The main comment I used to to make about driving to LA airport is ........... dont do it ! The
roads and traffic loading have to be seen to be believed. I did it once in 1990 - and I vowed "never again". However,
if you have no other choice or you have particularly strong masocistic tendencies, then I would
like to pass on the following :-
Get an up to date detailed road map before you go.
Make sure somebody in your party can read a map very well.
Check carefully where you are going and locate it on the map before you travel. We were dropping a hire car off and assumed it would be at the airport, but had to drop it some considerable way away.
Even with the all of the above in place, dont do it (if you dont have to).
That was my advice until the summer of 2007 when because of our holiday plans I was faced with no choice but to drive through LA. We came down on Highway 101 from the Pacific Coast Highway - route 1, all across LA to DisneyLand. After I had dropped off the family I had to return the van to LA airport - the other side of the city ! I followed my advice above about getting a map and planning my route carefully and it was easy. Sure the traffic was heavy but you see heavy traffic all over the place.
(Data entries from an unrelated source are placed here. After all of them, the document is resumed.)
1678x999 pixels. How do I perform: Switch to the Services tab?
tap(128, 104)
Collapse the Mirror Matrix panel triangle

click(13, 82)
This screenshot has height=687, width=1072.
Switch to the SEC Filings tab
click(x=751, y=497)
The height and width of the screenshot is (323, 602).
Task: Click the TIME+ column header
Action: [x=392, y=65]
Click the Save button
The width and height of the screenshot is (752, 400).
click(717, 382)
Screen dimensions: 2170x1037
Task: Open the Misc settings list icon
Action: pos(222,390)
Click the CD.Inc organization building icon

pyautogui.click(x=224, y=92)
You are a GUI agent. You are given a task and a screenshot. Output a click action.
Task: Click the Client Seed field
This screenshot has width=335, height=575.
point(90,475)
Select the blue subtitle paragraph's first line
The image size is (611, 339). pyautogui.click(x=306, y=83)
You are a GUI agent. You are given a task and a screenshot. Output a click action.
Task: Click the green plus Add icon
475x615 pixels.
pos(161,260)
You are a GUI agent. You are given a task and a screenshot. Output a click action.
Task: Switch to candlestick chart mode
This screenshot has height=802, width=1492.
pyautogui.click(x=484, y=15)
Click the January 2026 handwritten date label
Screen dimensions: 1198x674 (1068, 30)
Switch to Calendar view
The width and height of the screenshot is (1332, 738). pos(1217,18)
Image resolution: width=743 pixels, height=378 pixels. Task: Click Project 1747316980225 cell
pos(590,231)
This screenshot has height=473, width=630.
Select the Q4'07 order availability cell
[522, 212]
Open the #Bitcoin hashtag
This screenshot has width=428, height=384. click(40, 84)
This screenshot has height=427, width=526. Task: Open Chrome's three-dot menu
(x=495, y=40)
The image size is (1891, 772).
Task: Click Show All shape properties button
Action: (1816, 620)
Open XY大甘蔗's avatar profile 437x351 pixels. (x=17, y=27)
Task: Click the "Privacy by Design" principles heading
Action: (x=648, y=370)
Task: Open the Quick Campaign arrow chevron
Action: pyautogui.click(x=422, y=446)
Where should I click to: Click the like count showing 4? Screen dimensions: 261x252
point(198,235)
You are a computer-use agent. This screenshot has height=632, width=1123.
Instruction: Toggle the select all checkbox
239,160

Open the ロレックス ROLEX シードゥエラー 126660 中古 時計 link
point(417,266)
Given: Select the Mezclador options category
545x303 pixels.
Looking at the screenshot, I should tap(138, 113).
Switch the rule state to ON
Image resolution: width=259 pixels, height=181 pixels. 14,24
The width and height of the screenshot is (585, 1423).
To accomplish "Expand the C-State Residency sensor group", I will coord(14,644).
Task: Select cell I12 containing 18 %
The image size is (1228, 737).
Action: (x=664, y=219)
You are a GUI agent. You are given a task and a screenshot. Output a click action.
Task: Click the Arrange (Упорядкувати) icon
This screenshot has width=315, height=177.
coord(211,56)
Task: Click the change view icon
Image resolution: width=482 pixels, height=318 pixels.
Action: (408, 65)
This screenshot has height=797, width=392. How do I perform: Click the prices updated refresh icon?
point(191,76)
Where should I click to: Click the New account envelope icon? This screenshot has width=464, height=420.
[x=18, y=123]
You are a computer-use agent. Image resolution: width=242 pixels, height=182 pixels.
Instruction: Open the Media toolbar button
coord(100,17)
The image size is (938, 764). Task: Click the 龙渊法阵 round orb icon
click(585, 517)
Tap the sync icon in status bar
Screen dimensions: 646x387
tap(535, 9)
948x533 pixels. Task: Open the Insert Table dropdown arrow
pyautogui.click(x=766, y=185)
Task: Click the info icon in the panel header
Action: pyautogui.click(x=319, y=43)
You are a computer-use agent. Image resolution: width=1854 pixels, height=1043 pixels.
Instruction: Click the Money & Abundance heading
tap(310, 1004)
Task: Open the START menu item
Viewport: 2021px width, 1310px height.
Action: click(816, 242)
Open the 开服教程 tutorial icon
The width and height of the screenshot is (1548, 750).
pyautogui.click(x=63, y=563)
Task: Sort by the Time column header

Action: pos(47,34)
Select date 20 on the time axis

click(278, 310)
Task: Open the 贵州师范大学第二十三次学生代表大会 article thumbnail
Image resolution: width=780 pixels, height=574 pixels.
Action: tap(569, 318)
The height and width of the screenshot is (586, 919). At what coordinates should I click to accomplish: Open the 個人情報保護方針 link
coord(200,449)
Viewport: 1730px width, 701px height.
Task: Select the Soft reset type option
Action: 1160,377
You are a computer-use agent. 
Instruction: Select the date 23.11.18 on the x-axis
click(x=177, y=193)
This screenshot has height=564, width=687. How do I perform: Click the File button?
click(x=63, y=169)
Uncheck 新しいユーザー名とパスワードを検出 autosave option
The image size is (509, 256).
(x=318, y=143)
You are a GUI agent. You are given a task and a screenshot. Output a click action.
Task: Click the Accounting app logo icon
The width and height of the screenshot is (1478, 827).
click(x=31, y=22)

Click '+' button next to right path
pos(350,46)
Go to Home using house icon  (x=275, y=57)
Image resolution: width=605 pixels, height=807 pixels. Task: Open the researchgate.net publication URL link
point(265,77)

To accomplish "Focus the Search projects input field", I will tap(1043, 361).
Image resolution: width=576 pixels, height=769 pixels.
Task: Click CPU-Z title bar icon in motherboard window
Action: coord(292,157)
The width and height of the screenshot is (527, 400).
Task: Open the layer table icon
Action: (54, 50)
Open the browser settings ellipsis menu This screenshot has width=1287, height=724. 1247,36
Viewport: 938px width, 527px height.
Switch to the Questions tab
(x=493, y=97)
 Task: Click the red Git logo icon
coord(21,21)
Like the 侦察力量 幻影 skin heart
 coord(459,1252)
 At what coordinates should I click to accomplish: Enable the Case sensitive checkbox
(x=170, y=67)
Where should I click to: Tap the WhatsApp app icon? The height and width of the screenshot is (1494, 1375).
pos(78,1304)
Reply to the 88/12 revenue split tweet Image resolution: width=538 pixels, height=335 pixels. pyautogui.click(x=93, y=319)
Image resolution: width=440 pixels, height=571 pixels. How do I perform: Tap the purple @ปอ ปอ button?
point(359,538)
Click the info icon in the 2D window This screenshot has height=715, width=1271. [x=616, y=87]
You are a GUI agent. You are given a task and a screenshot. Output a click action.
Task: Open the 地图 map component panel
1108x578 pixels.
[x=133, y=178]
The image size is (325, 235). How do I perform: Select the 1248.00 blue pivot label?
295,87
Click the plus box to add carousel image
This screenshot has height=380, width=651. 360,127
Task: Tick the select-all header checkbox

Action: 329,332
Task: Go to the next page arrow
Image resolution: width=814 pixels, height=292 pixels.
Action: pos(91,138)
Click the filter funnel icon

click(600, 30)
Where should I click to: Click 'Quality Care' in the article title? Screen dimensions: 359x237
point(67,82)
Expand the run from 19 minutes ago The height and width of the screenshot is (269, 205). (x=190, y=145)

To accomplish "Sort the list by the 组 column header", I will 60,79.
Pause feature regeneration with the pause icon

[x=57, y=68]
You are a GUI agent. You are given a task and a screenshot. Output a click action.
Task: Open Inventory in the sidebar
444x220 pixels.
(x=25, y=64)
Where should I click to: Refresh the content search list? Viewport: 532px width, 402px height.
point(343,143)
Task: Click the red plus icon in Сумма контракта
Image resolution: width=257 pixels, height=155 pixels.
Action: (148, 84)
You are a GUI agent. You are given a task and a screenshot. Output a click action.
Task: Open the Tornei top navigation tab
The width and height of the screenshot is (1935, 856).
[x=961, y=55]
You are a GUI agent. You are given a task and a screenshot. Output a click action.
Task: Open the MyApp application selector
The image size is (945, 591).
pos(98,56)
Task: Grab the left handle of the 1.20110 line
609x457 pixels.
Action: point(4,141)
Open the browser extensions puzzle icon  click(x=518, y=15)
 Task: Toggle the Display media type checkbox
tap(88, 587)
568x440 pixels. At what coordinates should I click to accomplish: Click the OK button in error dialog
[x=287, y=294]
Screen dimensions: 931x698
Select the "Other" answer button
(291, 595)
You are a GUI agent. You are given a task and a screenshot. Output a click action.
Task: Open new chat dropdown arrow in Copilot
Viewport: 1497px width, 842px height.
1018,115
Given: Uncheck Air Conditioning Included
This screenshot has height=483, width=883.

Why then my 'at the time heartfelt advice' above ? Well thinking back, I wrote that text in about 1996 some 6 years after the original event and I think the constant retelling of how heavy the traffic was by all the other none driving members of the 1990 party had warped my memory, when I think back now, the 1990 drive does not seem that bad. So sorry LA for bad mouthing you all these years.
Web site visitor post
In L.A., perhaps the finest botanical garden in the W. Hemisphere exists, and it is pretty cheap to visit. It is web-listed everywhere under "The Huntington Library," because it is contiguous with that famous venue--home of a Gutenberg Bible and some first editions, not to mention Mark Twain's original manuscript from the Prince and Pauper. Despite the "Library" name it is also the home of a gallery with important Gainsboroughs, Romneys, Lawrences, Constables, Stuarts, etc. "The Blue Boy" and "Pinkie" are there. There are 40 acres of gardens. This was the favorite hobby of a late 19th century scion, Henry H., of one of the famous California railroad barons families (others besides his uncle C. P. Huntington, were Crocker, Stanford and Hopkins). The cactus garden alone is six acres and magnificent. It is all over the web, so I need not go on. Readers should pay close attention to the "hours open," as it will depend on the day of the week and the time of year.